Confesión de Miguel Indurain sobre el ciclismo de los 90: «Ni barritas ni geles, sino bocadillos de jamón y queso o pasteles»

Confesión de Miguel Indurain sobre el ciclismo de los 90: «Ni barritas ni geles, sino bocadillos de jamón y queso o pasteles»

La gran leyenda del ciclismo español ha comentado las diferencias que existen entre la alimentación deportiva de su época y la que existe ahora. Ganó cinco Tour de Francia de una manera muy salada y dulce, a la vez

Hoy, donde una gran parte de los casos de dopaje son fruto de los medicamentos y sustancias que utilizan los deportistas para la recuperación o para lograr un mayor rendimiento, la alimentación juega un papel cada vez más esencial y más vigilado con lupa.

Y al igual que el huevo ahora es bueno y antes era un amigo del colesterol, ahora se descartan ciertas comidas que antes era lo más típico en el menú de un ciclista cuando se terminaba una etapa.

Y de ello ha hablado alto y claro Miguel Indurain, referente absoluto del ciclismo mundial. Lo ha hecho en la revista Woman, donde ha contado cómo era la nutrición durante su etapa profesional.

«En mi época, no existían las barritas ni los geles, sino que se recurría a bocadillos de jamón y queso o pasteles comprados por los masajistas del equipo.

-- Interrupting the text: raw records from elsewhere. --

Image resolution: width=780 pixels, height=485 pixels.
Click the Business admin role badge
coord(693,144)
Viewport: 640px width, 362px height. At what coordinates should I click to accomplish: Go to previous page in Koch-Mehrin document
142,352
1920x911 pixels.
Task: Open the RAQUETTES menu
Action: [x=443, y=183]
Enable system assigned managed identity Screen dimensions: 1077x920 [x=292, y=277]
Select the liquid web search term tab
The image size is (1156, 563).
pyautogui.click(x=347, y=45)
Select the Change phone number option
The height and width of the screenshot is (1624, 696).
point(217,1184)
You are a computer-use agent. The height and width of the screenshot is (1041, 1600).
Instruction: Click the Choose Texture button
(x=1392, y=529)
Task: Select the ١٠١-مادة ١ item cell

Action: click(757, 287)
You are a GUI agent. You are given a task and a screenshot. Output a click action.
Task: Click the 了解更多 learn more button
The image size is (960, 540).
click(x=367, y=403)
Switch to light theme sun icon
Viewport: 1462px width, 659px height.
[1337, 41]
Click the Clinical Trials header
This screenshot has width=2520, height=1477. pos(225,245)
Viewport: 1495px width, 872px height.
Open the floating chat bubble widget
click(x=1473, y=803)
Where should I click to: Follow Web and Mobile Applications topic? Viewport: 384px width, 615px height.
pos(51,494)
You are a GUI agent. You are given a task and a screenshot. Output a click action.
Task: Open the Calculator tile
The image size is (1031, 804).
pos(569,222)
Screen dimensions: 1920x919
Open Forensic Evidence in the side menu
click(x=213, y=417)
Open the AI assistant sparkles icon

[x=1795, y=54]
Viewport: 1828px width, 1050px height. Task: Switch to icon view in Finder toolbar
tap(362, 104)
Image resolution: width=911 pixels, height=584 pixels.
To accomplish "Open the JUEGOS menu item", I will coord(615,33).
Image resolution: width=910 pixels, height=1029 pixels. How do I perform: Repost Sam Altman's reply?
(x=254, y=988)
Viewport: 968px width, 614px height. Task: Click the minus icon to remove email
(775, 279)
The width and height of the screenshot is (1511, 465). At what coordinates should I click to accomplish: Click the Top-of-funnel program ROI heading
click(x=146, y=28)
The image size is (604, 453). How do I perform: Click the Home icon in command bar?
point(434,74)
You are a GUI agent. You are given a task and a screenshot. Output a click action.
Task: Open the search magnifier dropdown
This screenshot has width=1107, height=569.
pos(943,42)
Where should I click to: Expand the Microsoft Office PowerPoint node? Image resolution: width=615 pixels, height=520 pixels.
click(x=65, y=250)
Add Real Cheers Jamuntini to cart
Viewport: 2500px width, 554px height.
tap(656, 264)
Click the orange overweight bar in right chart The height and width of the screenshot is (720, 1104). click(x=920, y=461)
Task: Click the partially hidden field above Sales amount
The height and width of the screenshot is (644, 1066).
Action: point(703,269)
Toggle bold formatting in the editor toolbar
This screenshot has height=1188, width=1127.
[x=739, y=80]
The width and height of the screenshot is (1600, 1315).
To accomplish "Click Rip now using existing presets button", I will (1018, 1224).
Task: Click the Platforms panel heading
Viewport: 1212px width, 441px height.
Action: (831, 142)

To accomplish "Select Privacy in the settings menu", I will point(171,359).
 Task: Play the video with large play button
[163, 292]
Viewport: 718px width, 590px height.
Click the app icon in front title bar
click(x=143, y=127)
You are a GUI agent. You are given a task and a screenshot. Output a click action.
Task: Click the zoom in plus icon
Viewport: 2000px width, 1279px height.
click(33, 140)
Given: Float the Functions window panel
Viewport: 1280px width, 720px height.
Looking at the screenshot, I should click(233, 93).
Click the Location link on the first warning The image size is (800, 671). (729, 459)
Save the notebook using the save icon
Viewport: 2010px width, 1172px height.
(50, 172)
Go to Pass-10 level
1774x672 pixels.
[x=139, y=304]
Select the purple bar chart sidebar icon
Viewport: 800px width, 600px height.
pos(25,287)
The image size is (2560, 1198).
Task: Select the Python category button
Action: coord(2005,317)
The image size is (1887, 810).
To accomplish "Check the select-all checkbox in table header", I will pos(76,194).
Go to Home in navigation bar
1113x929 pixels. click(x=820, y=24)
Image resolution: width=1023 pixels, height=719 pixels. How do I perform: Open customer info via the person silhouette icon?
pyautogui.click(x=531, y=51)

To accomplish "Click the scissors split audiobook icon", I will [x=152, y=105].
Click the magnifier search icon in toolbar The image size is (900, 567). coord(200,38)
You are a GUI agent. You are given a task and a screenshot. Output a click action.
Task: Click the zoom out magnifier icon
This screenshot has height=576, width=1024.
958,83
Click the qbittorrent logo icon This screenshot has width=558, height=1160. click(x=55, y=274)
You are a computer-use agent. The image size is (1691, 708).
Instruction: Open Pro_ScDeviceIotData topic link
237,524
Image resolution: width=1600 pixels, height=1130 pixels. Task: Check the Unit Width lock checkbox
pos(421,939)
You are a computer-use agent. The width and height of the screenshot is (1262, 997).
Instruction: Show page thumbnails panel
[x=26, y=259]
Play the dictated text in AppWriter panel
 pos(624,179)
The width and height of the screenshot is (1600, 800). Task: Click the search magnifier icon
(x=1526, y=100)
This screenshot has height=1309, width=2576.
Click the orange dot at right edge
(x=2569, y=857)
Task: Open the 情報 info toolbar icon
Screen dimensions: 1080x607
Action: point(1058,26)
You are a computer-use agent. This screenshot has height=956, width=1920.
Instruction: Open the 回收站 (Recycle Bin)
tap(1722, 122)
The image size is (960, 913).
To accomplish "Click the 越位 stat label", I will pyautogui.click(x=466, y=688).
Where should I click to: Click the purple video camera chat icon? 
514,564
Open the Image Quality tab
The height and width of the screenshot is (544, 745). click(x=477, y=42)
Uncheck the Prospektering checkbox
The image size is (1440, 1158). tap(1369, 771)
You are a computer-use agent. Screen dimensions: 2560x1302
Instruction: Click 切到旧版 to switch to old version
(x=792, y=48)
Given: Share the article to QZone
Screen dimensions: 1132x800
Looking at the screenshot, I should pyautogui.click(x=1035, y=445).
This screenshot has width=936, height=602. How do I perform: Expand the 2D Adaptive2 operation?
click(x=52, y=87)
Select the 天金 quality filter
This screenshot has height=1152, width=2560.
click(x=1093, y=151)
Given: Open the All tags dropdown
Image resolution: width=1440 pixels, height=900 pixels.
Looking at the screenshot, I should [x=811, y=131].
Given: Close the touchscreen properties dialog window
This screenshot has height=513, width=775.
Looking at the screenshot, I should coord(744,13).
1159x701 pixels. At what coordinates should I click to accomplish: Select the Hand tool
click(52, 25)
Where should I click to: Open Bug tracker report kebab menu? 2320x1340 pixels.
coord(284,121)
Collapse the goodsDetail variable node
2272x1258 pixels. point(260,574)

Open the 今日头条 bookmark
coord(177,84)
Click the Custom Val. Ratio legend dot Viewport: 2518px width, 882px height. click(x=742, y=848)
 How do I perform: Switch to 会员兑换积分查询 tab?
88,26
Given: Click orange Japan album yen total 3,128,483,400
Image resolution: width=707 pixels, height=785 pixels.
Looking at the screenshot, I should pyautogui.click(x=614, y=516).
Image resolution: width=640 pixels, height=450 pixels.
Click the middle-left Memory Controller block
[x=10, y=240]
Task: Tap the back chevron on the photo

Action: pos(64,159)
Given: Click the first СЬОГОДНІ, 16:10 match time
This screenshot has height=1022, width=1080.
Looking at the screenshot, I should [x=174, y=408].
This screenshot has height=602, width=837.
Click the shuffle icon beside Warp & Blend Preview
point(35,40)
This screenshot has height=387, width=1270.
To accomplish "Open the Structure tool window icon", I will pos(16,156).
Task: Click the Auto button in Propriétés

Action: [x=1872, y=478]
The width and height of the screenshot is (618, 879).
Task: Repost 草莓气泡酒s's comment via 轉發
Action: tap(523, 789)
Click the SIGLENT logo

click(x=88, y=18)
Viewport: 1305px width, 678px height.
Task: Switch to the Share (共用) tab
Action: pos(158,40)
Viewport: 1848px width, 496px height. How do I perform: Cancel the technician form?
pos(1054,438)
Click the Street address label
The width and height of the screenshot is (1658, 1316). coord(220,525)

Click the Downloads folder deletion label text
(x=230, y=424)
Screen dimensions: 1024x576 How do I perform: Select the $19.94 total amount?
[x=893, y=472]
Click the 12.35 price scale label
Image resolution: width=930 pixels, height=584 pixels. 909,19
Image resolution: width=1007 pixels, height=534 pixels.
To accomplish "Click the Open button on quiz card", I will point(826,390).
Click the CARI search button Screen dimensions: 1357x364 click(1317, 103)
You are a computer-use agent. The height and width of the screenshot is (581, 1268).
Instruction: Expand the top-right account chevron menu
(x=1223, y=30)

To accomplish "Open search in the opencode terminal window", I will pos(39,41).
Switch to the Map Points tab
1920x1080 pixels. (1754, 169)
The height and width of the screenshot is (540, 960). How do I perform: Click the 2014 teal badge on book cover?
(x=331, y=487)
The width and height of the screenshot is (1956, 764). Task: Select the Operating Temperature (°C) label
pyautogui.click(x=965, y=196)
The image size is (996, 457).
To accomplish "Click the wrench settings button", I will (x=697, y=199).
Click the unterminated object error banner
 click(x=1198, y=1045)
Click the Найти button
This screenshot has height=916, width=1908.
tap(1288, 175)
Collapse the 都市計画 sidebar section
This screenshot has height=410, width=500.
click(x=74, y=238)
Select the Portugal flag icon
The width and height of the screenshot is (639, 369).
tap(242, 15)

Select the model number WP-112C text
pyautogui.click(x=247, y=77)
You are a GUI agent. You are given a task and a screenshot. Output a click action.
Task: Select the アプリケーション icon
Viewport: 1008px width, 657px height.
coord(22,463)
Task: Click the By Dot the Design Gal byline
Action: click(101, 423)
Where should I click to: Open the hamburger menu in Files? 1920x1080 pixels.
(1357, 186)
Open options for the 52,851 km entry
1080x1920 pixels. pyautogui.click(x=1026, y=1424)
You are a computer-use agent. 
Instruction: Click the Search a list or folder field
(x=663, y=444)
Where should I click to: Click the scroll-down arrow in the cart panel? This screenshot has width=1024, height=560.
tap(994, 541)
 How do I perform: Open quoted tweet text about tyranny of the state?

En los años noventa, la planificación nutricional era mucho más rudimentaria y se basaba en alimentos tradicionales para soportar el desgaste físico diario», ha subrayado el ganador de cinco Tour de Francia.

En este sentido, Indurain también ha confesado que sus ‘pájaras’ (caídas bruscas de energía) no siempre respondían a una única causa, sino que eran varias las que podían provocarlas, «como la deshidratación, el frío tras horas de esfuerzo o incluso la concentración extrema podían hacer que olvidara comer a tiempo».

En definitiva, aquella falta de control nutricional convertía cada jornada en un equilibrio delicado entre rendimiento y supervivencia física.

En dicha entrevista, el navarro ha contado que siguió una alimentación muy controlada, «basada en pasta, arroz, frutas y verduras», así como las carnes rojas y los huevos «apenas aparecían en su menú», porque el objetivo no era otro que «mantener un peso óptimo sin perder potencia».

Aunque hace años ya que colgó su bicicleta, Indurain sigue de cerca el ciclismo y sigue cuidando su alimentación, incluso más que antes, porque, entre otros factores, convive desde hace tiempo con colesterol alto.

Sin embargo, esta enfermedad no es algo nuevo en él, ya que con ella ya ganaba las rondas galas que le convirtieron en un héroe nacional y mundial.

Indurain no dramatiza con el colesterol

A sus 61 años, Miguel Induráin, confesó allá por 2016 en una entrevista concedida al diario Sport que el colesterol le acompañó durante toda su carrera deportiva: «Unas veces estaba más alto y otras menos, pero durante toda la vida me ha acompañado».

Induráin nunca dramatizó aquella circunstancia: «Sí, era imprescindible para hacer la campaña. Siempre he tenido colesterol, incluso cuando corría».

Le costó más la retirada que convivir con él. Y su receta para gestionar ese adiós al ciclismo profesional también la contó: «No mezclar todo: familia, deporte… Cuando se acaba una, tienes la otra y puedes seguir con tu vida norma. Por suerte, no necesité ayuda psicológica y espero no necesitarla».

Por último, el navarro siempre defiende que sus éxitos responden a unas condiciones físicas innatas. «No es mérito mío. Nací así y lo único que hice fue aprovecharlo».